[Start]

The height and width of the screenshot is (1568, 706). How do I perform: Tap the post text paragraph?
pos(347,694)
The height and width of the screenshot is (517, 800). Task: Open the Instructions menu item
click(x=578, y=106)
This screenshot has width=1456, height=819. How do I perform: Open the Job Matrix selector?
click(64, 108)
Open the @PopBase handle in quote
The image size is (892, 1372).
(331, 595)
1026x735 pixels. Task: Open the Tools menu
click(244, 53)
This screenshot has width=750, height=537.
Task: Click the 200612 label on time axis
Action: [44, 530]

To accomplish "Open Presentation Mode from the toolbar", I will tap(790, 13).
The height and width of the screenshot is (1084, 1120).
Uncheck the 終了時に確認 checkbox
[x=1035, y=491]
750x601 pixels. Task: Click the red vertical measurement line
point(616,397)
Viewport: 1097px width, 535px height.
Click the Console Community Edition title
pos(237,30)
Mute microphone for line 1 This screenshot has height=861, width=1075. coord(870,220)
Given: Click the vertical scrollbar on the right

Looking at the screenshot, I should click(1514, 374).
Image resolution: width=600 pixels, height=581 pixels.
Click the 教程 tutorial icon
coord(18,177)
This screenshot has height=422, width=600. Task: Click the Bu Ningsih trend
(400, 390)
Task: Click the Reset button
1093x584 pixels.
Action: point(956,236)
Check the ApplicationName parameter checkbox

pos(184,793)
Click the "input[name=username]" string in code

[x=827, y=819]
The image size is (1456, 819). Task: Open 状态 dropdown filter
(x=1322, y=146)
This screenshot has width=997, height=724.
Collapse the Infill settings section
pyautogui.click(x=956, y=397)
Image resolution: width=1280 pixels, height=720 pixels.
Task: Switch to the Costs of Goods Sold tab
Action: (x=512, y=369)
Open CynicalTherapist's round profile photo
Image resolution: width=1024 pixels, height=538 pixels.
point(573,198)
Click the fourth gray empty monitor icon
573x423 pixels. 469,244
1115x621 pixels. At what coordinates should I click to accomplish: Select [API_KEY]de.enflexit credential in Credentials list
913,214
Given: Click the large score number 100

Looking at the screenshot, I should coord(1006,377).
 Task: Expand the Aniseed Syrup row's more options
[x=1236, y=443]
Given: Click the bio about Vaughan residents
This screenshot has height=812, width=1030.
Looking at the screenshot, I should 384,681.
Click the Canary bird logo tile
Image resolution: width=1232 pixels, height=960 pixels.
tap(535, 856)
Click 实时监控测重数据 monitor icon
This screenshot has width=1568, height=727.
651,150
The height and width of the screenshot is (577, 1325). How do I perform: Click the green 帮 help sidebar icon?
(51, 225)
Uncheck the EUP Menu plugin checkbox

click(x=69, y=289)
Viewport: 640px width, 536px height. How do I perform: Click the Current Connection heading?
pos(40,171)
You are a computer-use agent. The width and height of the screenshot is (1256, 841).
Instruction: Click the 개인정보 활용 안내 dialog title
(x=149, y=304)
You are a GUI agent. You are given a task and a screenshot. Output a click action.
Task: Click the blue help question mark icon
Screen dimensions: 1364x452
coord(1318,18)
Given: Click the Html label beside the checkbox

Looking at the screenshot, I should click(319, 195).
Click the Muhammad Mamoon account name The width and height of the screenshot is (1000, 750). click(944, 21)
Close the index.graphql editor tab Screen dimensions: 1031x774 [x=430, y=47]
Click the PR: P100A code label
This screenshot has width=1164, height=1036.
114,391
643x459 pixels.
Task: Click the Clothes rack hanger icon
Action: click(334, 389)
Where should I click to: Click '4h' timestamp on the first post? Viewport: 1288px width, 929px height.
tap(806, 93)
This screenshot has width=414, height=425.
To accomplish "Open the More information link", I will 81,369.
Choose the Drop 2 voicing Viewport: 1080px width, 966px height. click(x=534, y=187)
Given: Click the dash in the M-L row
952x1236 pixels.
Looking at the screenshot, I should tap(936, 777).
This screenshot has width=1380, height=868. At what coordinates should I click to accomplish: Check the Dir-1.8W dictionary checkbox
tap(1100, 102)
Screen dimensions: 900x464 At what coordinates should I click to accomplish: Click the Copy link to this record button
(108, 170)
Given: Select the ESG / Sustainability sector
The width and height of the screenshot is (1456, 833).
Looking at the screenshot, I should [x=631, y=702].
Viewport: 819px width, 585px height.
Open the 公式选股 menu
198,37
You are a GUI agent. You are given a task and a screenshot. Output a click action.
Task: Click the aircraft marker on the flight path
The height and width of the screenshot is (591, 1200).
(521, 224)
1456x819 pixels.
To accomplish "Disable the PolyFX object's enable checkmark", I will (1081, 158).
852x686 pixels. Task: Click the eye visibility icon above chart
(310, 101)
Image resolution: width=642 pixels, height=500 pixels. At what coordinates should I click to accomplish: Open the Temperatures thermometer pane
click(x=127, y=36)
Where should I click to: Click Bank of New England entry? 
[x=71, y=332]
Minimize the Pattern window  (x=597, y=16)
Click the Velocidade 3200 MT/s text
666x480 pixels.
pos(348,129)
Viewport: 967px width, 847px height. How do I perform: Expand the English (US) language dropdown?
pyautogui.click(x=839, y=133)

[End]

§ **Task details**
Return everything from the line containing "852x686 pixels. Task: Click" down to the last line of the records, copied character for character with nothing else added.

§ **Solution**
852x686 pixels. Task: Click the eye visibility icon above chart
(310, 101)
Image resolution: width=642 pixels, height=500 pixels. At what coordinates should I click to accomplish: Open the Temperatures thermometer pane
click(x=127, y=36)
Where should I click to: Click Bank of New England entry? 
[x=71, y=332]
Minimize the Pattern window  (x=597, y=16)
Click the Velocidade 3200 MT/s text
666x480 pixels.
pos(348,129)
Viewport: 967px width, 847px height. How do I perform: Expand the English (US) language dropdown?
pyautogui.click(x=839, y=133)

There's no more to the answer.